Exercise: A single number is needed: how many lines of the data below contain "page".
*** Block opens ***
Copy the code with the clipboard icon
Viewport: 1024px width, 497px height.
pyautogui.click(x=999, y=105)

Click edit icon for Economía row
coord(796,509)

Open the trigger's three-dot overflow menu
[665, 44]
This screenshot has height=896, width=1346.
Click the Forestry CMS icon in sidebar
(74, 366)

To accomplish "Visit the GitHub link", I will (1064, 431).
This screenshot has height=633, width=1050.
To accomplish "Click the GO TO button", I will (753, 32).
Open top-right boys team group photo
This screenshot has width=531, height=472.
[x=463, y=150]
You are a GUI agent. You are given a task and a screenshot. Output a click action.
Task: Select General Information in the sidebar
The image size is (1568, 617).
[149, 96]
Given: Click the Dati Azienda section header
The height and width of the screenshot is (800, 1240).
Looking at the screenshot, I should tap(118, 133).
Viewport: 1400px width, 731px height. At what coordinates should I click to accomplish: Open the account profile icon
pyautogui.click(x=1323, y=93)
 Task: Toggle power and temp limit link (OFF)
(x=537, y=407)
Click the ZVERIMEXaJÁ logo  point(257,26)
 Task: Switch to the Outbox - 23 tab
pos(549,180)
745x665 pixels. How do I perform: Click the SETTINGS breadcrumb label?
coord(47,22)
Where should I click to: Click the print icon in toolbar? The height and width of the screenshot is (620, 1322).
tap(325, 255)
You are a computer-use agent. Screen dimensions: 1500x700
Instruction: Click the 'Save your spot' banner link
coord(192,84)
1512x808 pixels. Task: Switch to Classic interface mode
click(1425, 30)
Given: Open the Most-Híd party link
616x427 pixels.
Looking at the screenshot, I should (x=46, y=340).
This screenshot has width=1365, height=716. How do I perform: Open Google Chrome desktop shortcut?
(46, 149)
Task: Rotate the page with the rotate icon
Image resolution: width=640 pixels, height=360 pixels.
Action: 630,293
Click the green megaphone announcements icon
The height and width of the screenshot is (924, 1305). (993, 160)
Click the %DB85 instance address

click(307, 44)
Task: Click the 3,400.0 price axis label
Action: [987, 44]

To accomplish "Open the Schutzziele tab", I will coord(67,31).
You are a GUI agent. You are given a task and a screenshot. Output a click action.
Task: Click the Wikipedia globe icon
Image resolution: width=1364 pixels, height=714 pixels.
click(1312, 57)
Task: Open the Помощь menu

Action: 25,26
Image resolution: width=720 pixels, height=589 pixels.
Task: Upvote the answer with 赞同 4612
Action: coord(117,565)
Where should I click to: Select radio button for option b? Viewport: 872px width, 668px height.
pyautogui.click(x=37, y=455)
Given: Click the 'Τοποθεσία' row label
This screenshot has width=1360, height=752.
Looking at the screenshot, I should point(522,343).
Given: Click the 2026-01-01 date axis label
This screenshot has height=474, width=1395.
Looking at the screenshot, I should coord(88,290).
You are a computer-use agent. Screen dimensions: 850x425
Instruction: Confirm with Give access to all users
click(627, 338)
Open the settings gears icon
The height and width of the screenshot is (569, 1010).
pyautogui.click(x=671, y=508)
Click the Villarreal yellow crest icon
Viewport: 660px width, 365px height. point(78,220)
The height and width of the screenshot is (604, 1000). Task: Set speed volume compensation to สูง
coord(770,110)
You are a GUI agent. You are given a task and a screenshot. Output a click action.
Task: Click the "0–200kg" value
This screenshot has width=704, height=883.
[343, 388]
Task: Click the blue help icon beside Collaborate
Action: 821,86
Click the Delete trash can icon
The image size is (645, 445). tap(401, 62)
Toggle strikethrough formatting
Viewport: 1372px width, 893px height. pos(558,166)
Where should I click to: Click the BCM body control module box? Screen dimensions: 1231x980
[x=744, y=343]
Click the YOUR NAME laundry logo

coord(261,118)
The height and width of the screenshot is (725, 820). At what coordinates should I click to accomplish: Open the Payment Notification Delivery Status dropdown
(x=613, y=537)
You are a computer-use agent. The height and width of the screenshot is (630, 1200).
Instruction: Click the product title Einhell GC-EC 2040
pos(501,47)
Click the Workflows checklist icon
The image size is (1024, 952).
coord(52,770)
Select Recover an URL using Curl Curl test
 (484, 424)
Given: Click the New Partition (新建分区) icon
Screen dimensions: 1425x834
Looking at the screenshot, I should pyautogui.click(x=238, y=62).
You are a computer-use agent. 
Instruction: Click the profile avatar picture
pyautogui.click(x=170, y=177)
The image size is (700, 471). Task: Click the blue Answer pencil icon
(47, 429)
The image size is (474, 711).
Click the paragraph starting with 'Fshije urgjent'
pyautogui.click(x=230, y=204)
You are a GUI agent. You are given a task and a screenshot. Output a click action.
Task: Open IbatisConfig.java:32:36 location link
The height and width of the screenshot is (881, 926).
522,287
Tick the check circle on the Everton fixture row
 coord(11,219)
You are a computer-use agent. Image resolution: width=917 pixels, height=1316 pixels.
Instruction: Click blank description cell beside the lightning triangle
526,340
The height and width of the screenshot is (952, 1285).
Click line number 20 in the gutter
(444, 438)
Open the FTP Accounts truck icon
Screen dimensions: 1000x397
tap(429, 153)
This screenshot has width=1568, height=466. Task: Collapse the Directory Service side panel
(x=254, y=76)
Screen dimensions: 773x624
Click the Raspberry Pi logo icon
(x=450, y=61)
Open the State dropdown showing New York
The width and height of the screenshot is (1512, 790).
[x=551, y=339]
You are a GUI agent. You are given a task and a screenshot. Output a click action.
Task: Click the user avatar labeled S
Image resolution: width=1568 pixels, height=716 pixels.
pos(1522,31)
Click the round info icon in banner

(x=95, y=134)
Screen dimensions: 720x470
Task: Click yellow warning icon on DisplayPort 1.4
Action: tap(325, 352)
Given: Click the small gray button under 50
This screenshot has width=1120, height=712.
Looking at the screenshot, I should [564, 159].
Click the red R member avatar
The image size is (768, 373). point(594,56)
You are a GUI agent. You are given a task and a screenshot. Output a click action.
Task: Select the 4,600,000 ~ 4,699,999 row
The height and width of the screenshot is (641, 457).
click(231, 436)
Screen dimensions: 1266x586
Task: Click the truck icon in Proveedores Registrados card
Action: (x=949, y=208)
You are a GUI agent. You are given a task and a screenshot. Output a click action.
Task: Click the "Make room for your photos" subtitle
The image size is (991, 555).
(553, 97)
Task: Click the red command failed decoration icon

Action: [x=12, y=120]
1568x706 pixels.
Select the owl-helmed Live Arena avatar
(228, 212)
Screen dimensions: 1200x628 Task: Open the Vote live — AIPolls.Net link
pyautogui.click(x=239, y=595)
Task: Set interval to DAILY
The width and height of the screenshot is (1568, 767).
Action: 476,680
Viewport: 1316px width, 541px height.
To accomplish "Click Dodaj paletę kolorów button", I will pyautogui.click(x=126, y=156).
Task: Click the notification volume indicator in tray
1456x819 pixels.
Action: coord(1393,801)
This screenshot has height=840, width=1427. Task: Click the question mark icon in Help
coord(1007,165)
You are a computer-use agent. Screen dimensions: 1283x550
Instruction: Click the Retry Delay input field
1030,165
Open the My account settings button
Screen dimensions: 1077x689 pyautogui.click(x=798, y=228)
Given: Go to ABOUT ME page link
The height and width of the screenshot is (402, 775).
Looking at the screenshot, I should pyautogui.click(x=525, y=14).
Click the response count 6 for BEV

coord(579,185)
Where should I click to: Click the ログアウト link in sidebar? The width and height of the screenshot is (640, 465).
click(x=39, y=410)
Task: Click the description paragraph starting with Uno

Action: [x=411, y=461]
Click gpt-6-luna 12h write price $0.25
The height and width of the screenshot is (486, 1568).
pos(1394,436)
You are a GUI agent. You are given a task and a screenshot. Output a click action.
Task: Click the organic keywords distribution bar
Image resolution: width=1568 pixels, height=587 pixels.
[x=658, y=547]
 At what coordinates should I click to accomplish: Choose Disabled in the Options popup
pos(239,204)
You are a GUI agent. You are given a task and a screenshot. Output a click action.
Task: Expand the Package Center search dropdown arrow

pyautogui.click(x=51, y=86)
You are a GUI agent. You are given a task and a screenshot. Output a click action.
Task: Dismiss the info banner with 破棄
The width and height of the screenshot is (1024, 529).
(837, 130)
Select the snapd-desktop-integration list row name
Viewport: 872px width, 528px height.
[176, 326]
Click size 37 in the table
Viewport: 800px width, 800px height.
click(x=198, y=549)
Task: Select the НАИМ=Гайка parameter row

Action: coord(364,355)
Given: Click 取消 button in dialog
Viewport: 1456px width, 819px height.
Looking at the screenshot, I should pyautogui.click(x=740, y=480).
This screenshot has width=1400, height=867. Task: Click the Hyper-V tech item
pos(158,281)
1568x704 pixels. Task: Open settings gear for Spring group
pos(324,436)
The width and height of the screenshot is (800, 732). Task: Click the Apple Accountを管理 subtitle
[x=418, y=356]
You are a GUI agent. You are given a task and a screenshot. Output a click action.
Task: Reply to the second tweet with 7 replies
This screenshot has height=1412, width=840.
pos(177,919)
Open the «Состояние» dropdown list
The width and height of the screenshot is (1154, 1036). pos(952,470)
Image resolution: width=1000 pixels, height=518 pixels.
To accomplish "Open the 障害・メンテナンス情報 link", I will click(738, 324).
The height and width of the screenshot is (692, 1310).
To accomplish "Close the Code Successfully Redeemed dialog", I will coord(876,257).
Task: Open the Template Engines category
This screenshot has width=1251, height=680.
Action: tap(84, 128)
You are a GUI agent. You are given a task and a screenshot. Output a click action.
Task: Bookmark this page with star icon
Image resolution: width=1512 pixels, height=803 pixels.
*** Block closes ***
Response for this exercise: 3